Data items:
+-------+

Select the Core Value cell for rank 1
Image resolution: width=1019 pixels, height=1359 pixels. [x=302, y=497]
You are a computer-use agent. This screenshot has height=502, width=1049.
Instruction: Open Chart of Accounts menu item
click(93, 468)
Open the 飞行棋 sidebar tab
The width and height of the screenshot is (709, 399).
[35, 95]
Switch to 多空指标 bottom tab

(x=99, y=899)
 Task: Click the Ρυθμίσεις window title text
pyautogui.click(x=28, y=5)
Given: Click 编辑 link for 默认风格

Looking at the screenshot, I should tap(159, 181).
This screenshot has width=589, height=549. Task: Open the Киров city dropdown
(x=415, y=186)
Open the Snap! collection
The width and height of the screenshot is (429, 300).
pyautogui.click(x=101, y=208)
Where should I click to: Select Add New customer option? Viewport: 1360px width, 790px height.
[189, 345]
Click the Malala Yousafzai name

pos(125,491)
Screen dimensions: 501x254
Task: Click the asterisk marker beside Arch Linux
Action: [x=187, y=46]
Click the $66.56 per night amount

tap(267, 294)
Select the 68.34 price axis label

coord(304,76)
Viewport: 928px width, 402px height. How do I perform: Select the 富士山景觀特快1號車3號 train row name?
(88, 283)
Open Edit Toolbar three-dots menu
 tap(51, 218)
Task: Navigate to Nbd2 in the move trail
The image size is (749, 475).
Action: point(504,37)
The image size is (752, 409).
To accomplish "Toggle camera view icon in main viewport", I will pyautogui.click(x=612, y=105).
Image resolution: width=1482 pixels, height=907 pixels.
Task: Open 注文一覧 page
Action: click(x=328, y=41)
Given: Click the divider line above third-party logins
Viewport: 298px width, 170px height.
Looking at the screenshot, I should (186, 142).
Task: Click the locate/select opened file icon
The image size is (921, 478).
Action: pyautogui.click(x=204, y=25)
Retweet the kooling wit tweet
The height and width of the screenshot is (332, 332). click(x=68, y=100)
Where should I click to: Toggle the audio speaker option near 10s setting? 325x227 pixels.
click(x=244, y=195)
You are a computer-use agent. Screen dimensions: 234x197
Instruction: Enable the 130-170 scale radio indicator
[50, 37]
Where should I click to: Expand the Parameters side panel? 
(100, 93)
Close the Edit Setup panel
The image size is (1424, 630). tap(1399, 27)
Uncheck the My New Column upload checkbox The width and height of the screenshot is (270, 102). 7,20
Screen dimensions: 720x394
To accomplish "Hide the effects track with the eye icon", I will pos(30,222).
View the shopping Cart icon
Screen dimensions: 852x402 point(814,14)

+-------+

Copy each line in the rows above verbatim.

# [FULL RESPONSE]
Select the Core Value cell for rank 1
Image resolution: width=1019 pixels, height=1359 pixels. [x=302, y=497]
You are a computer-use agent. This screenshot has height=502, width=1049.
Instruction: Open Chart of Accounts menu item
click(93, 468)
Open the 飞行棋 sidebar tab
The width and height of the screenshot is (709, 399).
[35, 95]
Switch to 多空指标 bottom tab

(x=99, y=899)
 Task: Click the Ρυθμίσεις window title text
pyautogui.click(x=28, y=5)
Given: Click 编辑 link for 默认风格

Looking at the screenshot, I should tap(159, 181).
This screenshot has width=589, height=549. Task: Open the Киров city dropdown
(x=415, y=186)
Open the Snap! collection
The width and height of the screenshot is (429, 300).
pyautogui.click(x=101, y=208)
Where should I click to: Select Add New customer option? Viewport: 1360px width, 790px height.
[189, 345]
Click the Malala Yousafzai name

pos(125,491)
Screen dimensions: 501x254
Task: Click the asterisk marker beside Arch Linux
Action: [x=187, y=46]
Click the $66.56 per night amount

tap(267, 294)
Select the 68.34 price axis label

coord(304,76)
Viewport: 928px width, 402px height. How do I perform: Select the 富士山景觀特快1號車3號 train row name?
(88, 283)
Open Edit Toolbar three-dots menu
 tap(51, 218)
Task: Navigate to Nbd2 in the move trail
The image size is (749, 475).
Action: point(504,37)
The image size is (752, 409).
To accomplish "Toggle camera view icon in main viewport", I will pyautogui.click(x=612, y=105).
Image resolution: width=1482 pixels, height=907 pixels.
Task: Open 注文一覧 page
Action: click(x=328, y=41)
Given: Click the divider line above third-party logins
Viewport: 298px width, 170px height.
Looking at the screenshot, I should (186, 142).
Task: Click the locate/select opened file icon
The image size is (921, 478).
Action: pyautogui.click(x=204, y=25)
Retweet the kooling wit tweet
The height and width of the screenshot is (332, 332). click(x=68, y=100)
Where should I click to: Toggle the audio speaker option near 10s setting? 325x227 pixels.
click(x=244, y=195)
You are a computer-use agent. Screen dimensions: 234x197
Instruction: Enable the 130-170 scale radio indicator
[50, 37]
Where should I click to: Expand the Parameters side panel? 
(100, 93)
Close the Edit Setup panel
The image size is (1424, 630). tap(1399, 27)
Uncheck the My New Column upload checkbox The width and height of the screenshot is (270, 102). 7,20
Screen dimensions: 720x394
To accomplish "Hide the effects track with the eye icon", I will pos(30,222).
View the shopping Cart icon
Screen dimensions: 852x402 point(814,14)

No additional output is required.